Dream Town by David Baldacci: 1953 LA. Private investigator and World War II veteran Aloysius Archer intends to ring in the New Year with old friend, aspiring actress Liberty Callahan. Screenwriter Eleanor Lamb interrupts to hire Archer. After events escalate—mysterious calls, the same car outside her house, and a bloody knife in her sink—Eleanor fears for her life. First a dead body turns up inside of Eleanor’s home . . . and Eleanor herself disappears. To find both the murderer and Eleanor, Archer enlists Callahan and his partner Willie Dash.
Lillian Boxfish Takes a Walk by Kathleen Rooney: It’s the last day of 1984, and 85-year-old Lillian Boxfish is about to take a walk. As she traverses a grittier Manhattan, a city anxious after an attack by a still-at-large subway vigilante, she encounters bartenders, bodega clerks, chauffeurs, security guards, bohemians, criminals, children, parents, and parents-to-be—in surprising moments of generosity and grace. While she strolls, Lillian recalls a long and eventful life that included a brief reign as the highest-paid advertising woman in America—a career cut short by marriage, motherhood, divorce, and a breakdown.
Rules of Civility by Amor Towles: On the last night of 1937, twenty-five-year-old Katey Kontent is in a second-rate Greenwich Village jazz bar when Tinker Grey, a handsome banker, happens to sit down at the neighboring table. This chance encounter and its startling consequences propel Katey on a year-long journey into the upper echelons of New York society—where she will have little to rely upon other than a bracing wit and her own brand of cool nerve. With its sparkling depiction of New York’s social strata and its immensely appealing characters, Rules of Civility won the hearts of readers and critics alike.
Oona Out of Order by Margarita Montimor: It’s New Year’s Eve 1982, and Oona Lockhart has her whole life before her. At the stroke of midnight she will turn nineteen, and the year ahead promises to be one of consequence. Should she go to London to study economics, or remain at home in Brooklyn to pursue her passion for music and be with her boyfriend? As the countdown to the New Year begins, Oona faints and awakens thirty-two years in the future in her fifty-one-year-old body. Greeted by a friendly stranger in a beautiful house she’s told is her own, Oona learns that with each passing year she will leap to another age at random.

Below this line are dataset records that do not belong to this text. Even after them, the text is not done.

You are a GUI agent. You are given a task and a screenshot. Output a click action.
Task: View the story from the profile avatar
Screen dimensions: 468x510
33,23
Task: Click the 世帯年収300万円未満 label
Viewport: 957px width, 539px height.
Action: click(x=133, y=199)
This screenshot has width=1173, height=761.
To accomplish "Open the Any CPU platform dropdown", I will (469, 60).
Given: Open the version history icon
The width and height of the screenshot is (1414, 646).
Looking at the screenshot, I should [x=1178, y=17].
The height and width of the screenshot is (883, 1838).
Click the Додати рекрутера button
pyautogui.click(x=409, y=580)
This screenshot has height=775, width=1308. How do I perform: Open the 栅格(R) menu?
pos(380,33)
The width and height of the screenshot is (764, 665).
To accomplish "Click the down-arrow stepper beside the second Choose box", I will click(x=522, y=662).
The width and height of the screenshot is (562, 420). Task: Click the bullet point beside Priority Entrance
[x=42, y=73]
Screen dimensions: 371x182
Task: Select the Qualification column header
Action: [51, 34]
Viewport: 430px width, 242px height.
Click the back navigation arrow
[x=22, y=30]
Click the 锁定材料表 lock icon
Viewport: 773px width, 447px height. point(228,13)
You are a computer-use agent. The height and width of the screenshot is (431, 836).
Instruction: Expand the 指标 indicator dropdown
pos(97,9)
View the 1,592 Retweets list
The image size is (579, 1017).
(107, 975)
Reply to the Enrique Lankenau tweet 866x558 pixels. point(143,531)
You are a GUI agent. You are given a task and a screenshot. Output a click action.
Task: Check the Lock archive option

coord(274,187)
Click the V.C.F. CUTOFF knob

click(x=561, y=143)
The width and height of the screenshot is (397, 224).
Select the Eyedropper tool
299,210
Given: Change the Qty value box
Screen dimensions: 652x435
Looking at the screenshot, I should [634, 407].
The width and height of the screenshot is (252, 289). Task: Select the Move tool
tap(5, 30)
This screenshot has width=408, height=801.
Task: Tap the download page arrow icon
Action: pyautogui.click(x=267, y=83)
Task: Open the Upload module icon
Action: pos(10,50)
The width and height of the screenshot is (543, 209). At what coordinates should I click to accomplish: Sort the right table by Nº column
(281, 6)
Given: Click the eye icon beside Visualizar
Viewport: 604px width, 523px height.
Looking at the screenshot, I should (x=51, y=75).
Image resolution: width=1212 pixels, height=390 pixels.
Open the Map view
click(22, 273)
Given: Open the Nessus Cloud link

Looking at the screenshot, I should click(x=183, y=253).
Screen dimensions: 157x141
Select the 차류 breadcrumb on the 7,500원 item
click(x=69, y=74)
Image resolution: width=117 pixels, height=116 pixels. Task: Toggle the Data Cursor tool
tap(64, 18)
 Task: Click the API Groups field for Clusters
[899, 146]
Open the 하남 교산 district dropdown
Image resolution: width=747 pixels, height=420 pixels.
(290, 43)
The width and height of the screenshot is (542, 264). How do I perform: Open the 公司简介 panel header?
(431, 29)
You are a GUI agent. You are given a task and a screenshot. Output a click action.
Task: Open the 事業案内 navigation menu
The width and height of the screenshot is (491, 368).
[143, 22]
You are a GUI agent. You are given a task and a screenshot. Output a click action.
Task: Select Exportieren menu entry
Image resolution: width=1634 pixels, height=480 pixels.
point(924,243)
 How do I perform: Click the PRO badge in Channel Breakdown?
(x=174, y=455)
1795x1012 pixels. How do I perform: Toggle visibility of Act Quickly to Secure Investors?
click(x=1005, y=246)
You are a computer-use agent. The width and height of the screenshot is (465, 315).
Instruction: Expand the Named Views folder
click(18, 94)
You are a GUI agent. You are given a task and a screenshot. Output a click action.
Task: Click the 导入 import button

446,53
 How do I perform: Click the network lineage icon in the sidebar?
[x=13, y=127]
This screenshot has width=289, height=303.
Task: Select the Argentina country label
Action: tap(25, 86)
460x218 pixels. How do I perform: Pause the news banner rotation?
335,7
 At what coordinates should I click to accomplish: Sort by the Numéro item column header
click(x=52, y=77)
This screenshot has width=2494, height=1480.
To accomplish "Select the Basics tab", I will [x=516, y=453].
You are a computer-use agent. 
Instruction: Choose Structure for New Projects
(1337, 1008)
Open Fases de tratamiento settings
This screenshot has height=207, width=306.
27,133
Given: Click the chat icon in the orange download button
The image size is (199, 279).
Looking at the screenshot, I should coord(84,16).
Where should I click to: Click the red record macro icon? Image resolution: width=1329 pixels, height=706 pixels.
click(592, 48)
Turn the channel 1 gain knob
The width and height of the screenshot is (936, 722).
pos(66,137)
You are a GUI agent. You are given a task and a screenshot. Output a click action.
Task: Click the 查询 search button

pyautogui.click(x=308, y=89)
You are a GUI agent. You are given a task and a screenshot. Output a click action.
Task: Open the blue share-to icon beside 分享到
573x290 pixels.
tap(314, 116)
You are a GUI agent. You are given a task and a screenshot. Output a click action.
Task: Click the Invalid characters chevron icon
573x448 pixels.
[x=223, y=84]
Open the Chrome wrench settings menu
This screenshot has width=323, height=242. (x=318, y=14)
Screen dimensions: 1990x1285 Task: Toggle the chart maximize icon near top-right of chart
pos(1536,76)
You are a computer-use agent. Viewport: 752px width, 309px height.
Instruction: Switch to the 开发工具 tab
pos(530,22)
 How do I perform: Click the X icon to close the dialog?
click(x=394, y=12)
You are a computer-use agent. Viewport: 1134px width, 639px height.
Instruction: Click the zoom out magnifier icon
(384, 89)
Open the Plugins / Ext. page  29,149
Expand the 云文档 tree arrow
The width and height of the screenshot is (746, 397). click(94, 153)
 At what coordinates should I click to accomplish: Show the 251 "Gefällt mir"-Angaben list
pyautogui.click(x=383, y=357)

Royal Holiday by Jasmine Guillory: Vivian Forest has been out of the country a grand total of one time, so when she gets the chance to tag along on her daughter Maddie’s work trip to England to style a royal family member, she can’t refuse. She’s excited to spend the holidays taking in the magnificent British sights, but what she doesn’t expect is to become instantly attracted to a certain private secretary, his charming accent, and unyielding formality. Despite a ticking timer on their holiday romance, they are completely fine with ending their short, steamy affair come New Year’s Day. . .or are they?
At the Water’s Edge by Sara Gruen: After embarrassing themselves at the social event of the year in high society Philadelphia on New Year’s Eve of 1942, Maddie and Ellis Hyde are cut off financially by Ellis’s father, a former army Colonel who is already embarrassed by his son’s inability to serve in WWII due to his being colorblind. The novel tells of Maddie’s social awakening: to the harsh realities of life, to the beauties of nature, to a connection with forces larger than herself, to female friendship, and finally, to love.
The Hunting Party by Lucy Foley: During the languid days of the Christmas break, a group of thirtysomething friends from Oxford meet to welcome in the New Year together, a tradition they began as students ten years ago. For this vacation, they’ve chosen an idyllic and isolated estate in the Scottish Highlands—the perfect place to get away and unwind by themselves. They arrive on December 30th, just before a historic blizzard seals the lodge off from the outside world. Two days later, on New Year’s Day, one of them is dead.
This Time Next Year by Sophie Cousens: The instant New York Times bestseller adored by readers around the world! Curl up with the refreshingly romantic and unputdownable rom-com which has everyone falling head over heels…Get ready to fall for this year’s most extraordinary love story. Quinn and Minnie are born on New Year’s Eve, in the same hospital, one minute apart. Their lives may begin together, but their worlds couldn’t be more different. Thirty years later they find themselves together again in the same place, at the same time. What if fate is trying to bring them together?
The Lamplighters by Emma Stonex: It’s New Year’s Eve, 1972, when a boat pulls up to the Maiden Rock lighthouse with relief for the keepers. But no one greets them. When the entrance door, locked from the inside, is battered down, rescuers find an empty tower. A table is laid for a meal not eaten. The Principal Keeper’s weather log describes a storm raging round the tower, but the skies have been clear all week. And the clocks have all stopped at 8:45. In her riveting and suspenseful novel, Stonex writes a story of isolation and obsession, and of what it takes to keep the light burning when all else is swallowed by dark.